== Exercise requirements ==
Start with the line containing "You are a computer-use agent. The" and write out each line through the end of the listing, exactly as given.

○ ○ ○ ○

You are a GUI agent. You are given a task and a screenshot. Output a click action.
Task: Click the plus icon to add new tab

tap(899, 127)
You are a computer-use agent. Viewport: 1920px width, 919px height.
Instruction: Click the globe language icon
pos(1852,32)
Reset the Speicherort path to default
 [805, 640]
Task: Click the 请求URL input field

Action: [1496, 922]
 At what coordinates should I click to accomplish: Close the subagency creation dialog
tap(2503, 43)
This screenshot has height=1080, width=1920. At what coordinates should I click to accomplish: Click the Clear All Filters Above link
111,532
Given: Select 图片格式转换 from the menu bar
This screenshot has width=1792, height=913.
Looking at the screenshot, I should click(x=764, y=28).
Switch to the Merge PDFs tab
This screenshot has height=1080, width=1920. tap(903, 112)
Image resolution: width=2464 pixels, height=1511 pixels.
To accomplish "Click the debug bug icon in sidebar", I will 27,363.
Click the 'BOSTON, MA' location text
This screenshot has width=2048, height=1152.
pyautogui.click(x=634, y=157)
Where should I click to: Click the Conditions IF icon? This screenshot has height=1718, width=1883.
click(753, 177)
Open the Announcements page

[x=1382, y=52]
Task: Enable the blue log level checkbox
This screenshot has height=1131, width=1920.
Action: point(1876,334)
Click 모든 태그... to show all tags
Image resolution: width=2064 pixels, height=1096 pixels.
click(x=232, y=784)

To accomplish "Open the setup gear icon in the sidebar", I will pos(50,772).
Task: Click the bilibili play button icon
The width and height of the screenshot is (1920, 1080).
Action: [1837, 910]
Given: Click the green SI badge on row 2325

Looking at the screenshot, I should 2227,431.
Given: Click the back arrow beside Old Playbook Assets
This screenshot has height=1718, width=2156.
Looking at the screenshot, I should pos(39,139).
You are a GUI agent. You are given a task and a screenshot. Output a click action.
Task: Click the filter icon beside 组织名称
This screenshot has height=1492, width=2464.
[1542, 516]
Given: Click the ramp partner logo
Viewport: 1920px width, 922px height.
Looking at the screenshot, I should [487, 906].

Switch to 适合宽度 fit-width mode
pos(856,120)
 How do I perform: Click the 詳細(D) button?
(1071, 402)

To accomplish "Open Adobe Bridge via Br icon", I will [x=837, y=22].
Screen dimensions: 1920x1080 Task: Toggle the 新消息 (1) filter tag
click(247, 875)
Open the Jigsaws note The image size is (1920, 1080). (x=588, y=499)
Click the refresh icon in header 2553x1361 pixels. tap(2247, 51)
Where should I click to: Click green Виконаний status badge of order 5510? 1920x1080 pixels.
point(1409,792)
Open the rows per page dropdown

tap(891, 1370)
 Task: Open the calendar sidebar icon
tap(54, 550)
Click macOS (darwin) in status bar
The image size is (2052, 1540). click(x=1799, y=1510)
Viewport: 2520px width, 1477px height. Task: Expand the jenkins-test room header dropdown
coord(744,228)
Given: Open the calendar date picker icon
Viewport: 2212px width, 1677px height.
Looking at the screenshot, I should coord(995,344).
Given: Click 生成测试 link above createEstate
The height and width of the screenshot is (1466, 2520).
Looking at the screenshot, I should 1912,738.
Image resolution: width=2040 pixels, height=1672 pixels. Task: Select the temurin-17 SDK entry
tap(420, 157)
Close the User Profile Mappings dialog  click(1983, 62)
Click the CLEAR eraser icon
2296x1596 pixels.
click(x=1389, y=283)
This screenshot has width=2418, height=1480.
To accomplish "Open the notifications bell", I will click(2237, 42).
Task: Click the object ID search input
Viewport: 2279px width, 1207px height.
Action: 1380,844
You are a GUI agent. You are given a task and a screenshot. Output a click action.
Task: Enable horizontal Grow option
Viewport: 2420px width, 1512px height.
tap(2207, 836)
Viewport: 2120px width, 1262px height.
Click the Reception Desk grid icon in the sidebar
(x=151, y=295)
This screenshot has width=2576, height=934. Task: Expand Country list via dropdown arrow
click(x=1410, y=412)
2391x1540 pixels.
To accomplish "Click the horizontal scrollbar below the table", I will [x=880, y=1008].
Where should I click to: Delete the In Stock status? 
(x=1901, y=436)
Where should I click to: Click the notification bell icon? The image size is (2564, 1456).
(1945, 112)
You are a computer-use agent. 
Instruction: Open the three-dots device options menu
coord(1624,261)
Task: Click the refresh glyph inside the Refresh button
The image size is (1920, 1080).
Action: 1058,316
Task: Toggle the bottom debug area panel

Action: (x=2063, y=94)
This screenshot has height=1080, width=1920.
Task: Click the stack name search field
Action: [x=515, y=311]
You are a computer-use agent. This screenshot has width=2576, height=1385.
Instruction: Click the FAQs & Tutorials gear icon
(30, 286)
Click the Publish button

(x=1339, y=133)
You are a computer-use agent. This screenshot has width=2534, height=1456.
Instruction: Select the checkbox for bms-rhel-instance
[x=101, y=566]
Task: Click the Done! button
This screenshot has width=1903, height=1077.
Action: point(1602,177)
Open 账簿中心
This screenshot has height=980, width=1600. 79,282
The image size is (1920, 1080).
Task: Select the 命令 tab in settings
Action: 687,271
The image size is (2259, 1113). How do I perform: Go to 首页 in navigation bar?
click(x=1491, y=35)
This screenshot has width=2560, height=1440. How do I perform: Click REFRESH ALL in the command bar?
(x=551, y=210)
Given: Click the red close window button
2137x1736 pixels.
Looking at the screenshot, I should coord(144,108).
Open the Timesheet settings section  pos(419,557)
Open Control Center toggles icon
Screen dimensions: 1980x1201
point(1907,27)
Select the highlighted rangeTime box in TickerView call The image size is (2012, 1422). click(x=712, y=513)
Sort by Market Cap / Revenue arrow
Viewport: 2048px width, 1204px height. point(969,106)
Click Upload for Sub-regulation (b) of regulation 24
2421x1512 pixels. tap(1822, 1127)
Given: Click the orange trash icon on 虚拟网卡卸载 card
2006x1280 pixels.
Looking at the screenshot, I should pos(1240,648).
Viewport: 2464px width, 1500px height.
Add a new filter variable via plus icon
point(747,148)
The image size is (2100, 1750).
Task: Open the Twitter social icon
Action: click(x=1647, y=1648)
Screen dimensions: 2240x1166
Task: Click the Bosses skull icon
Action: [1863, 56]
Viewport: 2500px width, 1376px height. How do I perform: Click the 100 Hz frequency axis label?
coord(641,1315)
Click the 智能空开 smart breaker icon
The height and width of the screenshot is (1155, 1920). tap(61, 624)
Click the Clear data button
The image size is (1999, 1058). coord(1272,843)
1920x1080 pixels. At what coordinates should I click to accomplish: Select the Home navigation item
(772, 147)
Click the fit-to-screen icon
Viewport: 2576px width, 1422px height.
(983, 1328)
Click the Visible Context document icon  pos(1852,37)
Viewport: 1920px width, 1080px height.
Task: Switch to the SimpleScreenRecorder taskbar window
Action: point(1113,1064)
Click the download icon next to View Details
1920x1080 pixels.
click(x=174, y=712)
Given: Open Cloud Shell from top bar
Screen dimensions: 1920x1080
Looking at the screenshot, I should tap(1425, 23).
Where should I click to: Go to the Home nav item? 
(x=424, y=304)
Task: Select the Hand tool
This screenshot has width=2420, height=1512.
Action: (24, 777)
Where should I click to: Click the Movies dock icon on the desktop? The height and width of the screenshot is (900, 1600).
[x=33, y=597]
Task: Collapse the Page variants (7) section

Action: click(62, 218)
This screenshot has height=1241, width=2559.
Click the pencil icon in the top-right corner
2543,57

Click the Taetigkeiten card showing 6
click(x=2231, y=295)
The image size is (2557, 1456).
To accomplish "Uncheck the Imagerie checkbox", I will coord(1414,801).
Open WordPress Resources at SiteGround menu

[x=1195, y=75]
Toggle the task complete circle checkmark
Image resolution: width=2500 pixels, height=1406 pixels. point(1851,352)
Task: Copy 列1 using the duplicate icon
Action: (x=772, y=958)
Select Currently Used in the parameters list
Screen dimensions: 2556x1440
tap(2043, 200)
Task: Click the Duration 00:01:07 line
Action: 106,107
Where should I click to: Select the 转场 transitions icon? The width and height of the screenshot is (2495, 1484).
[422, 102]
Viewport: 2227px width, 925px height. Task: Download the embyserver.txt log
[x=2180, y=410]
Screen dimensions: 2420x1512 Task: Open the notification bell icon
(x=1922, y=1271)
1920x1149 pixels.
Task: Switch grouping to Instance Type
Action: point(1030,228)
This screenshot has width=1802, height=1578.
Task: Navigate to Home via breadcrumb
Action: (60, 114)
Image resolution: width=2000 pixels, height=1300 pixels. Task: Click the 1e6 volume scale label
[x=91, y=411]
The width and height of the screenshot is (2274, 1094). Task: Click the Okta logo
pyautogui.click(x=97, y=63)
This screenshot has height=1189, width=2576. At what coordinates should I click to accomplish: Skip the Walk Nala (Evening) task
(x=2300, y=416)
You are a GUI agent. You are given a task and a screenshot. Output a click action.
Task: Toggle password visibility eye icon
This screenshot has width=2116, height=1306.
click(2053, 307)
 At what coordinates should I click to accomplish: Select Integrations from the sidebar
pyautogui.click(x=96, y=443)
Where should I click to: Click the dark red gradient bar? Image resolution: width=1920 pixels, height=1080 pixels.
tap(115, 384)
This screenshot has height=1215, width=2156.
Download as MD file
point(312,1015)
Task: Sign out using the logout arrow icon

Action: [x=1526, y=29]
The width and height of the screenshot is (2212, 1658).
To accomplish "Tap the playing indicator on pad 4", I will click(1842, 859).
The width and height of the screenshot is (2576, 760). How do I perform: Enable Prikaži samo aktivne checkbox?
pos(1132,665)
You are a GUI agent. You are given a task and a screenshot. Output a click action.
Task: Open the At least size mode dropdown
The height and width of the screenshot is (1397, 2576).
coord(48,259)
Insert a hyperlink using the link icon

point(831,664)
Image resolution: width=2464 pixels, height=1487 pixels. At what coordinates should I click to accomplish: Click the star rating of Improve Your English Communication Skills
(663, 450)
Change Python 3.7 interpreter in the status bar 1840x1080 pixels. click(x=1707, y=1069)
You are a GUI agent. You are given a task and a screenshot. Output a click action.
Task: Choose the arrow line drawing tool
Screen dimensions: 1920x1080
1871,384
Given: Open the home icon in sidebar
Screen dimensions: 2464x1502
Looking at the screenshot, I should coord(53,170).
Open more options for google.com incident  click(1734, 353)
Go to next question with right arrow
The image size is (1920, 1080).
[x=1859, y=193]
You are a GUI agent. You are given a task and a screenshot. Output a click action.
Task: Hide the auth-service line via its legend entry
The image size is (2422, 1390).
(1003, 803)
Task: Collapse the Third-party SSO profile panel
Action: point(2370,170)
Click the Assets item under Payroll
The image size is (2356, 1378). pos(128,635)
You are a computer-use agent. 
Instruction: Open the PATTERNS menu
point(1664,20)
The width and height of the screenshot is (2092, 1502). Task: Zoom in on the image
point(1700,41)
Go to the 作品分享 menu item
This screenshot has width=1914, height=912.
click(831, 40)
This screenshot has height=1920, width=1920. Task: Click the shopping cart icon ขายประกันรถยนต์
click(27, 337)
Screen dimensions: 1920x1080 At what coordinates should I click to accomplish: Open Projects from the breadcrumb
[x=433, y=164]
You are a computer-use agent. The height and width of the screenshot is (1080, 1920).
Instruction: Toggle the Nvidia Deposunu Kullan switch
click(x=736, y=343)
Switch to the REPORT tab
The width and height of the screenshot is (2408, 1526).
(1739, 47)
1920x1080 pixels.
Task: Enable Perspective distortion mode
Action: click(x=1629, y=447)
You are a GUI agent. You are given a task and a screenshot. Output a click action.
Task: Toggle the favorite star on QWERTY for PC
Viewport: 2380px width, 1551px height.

○ ○ ○ ○

== Solution below ==
You are a computer-use agent. The height and width of the screenshot is (1080, 1920).
Instruction: Toggle the Nvidia Deposunu Kullan switch
click(x=736, y=343)
Switch to the REPORT tab
The width and height of the screenshot is (2408, 1526).
(1739, 47)
1920x1080 pixels.
Task: Enable Perspective distortion mode
Action: click(x=1629, y=447)
You are a GUI agent. You are given a task and a screenshot. Output a click action.
Task: Toggle the favorite star on QWERTY for PC
Viewport: 2380px width, 1551px height.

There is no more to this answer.